On Tuesday, 11 December 2012 at 19:57:55 UTC, Rob T wrote:
On Tuesday, 11 December 2012 at 13:19:56 UTC, foobar wrote:
First of all - Yay!

There are still a few open questions that need to be decided
before a suitable process can be defined.

I'd say we should _at most_
support _one_ previous stable version with critical bug fixes
only.

I agree with that as well, although I think that after a new major "stable" release, the previously stable should be supported (at a minimum kept available for download) for some time until the new stable is fully stabilized and most people have been able to adopt it. It may be good enough to just and pick and choose if the previous stable should get certain bug fixes or not until the support period runs out.


By support I meant specifically _bug fixes_. You can already download all previous released versions from the website and in no way am I arguing to change that policy. Even if we ever get to a point where we don't want to keep older releases which I doubt very much (each zip is only a few MBs and therefore insignificant on today's storage) - we could still easily just checkout the specific release tagged in git and just build that.

B. should we have public pre-release versions?

A lot of people will want to use the latest available changes for actual development, so the "testing" or "pre-release" branch should be public and kept reasonably stable, although anything can happen, so it's not considered "stable", just "stable enough" given that it may be supporting new features and improvements that have been selected for the next major stable release.

This is precisely what I addressed bellow. we have monthly build of our staging branch - call them monthly betas that include new upcoming features that are already stable enough to be released to the public for field testing and are tentative for the next actual release but until these feature actually get to a release they hold no guaranties and can be further modified based on the wider public testing - including changes in API. Once released, they do hold such guaranties of API stability. So these monthly betas will provide preview of language changes and allow people to prepare for future changes and also provide feedback.


I think we should release additional "releases" - call them beta, pre-release, release candidates, whatever. These are for staging changes, allowing to field test new features and language changes
before they are made final. Also allowing users to adjust their
code-bases.

I think you'll need at a minimum experimental branches for testing out new ideas, the main development branch witch is considered unstable (the master branch is probably best for this one as was suggested), a pre-release or testing branch that is used for preparing for the next major stable release, and of course the current stable branch which only receives bug fixes up until the next pre-release branch is merged into stable.

See comment above. the pre-release will contain new features already stable enough to be consumes by the general public _before_ we the developers are ready to a commit finally to their API. E.g. Walter's release of DMD with attributes that was already tested and working but after release people argued about changing its syntax from [attributes] to @(attributes).
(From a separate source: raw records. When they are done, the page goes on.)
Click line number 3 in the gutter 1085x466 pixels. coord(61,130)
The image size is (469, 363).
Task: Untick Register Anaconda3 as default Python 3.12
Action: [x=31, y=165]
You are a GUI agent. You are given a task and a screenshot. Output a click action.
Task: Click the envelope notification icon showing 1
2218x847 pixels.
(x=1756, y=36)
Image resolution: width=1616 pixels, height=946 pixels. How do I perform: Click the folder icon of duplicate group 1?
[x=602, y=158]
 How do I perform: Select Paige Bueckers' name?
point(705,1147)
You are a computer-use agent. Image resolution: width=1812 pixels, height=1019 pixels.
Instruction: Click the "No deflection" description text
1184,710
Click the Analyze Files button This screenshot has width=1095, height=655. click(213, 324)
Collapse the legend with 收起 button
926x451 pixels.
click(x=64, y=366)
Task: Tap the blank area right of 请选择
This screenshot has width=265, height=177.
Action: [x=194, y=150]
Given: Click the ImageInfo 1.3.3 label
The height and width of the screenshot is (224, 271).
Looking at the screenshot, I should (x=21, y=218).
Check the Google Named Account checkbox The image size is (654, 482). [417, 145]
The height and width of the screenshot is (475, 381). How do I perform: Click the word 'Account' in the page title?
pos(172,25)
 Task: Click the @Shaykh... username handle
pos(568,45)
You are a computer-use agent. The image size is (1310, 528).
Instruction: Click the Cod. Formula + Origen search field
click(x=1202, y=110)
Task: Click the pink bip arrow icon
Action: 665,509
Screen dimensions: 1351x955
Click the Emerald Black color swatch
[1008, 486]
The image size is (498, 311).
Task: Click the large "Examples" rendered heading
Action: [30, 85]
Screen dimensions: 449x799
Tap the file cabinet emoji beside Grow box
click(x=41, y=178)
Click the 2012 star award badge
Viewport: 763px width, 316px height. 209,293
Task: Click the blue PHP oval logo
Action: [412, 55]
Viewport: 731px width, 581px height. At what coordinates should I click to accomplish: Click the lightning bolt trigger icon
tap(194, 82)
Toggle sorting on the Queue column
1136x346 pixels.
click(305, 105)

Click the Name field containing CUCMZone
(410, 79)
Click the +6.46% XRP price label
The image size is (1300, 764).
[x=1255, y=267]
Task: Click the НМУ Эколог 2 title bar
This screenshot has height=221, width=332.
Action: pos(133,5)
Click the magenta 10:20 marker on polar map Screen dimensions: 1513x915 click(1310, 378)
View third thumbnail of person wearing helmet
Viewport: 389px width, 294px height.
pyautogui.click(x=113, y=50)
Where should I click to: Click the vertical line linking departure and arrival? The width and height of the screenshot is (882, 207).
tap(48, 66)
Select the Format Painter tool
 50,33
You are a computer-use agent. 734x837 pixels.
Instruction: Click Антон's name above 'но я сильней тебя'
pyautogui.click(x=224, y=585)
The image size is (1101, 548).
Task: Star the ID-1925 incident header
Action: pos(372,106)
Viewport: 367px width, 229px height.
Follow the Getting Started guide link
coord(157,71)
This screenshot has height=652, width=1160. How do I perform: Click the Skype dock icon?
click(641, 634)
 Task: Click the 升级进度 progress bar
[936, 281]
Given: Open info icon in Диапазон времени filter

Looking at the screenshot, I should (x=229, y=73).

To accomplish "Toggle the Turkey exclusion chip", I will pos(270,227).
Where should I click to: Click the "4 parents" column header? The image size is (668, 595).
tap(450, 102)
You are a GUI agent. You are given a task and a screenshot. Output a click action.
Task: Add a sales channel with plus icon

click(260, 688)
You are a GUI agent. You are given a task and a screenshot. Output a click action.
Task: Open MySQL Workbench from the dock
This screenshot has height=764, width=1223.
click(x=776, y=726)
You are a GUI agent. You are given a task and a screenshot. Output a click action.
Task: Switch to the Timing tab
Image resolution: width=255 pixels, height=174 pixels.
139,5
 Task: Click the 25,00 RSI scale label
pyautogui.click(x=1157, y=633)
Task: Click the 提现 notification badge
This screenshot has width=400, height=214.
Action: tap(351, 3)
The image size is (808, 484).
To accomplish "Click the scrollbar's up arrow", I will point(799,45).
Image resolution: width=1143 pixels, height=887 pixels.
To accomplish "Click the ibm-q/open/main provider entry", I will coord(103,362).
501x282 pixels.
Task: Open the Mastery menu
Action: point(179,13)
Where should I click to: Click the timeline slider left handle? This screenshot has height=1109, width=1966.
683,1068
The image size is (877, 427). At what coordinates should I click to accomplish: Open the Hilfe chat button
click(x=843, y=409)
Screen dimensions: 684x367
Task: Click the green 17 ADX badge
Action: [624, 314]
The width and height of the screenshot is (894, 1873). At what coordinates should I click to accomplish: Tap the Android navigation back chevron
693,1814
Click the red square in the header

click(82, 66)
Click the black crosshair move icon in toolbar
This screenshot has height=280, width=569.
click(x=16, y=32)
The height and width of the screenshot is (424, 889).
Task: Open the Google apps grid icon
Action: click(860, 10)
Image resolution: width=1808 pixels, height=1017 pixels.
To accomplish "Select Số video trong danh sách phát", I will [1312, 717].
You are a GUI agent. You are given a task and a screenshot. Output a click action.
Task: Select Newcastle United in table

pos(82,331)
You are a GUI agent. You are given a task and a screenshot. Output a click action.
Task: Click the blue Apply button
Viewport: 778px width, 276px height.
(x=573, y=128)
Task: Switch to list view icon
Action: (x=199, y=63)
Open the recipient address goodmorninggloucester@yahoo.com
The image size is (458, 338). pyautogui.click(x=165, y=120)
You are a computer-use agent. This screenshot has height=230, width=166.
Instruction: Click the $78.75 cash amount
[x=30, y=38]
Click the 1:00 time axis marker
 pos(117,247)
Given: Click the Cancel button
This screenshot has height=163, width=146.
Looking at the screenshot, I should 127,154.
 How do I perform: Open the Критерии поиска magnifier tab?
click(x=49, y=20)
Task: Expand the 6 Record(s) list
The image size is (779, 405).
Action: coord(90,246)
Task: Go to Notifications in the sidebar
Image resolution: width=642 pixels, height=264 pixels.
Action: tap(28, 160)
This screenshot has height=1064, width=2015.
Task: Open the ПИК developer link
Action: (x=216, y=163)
developers can have their own experimental branches for their own tests and new ideas, but once a feature reaches pre-release it should already be tested and working and ready for public consumption without commiting to a final API.


One more thing, is that we should adopt a version numbering system that is appropriate to indicate major, minor, and bug fix releases. The method of major.minor.revision can work well for us, but there may be alternatives that will work even better depending on what the process ends up being.

I really don't care about the numbering scheme and this is irrelevant to the topic of this discussion. We are discussing the PROCESS of development. How the releases are tagged is completely beside the point and could be named after sweet delights, cat names, Parks or even digits of PI. I really don't care and it really is _not important_. This is one of those fundamental things that are required to truly understand git - versions are the _content_ (code) they contain and are identified by a hash of that content. This is pure bikesheding but why not: Why not extend the astronomical theme to releases as well? What would you say about the latest Pluto release of DMD? ;)
(Yeah, I know this is already used by the eclipse project..)


What I'd hate to see continuing, is a major new release going out with no indication in the version number that it is a major new release as opposed to a minor revision change. For example, the current DMD stable is 2.060, and the next release will be 2.061, but it includes brand new poorly tested features, and one of them is still being debated on, therefore it may be subject to change. The next release will be anything but a minor update and it should not even be considered as a stable release, it's more like a pre-release version for testing and for adoption by those who absolutely need the latest "reasonably stable" version for their development work.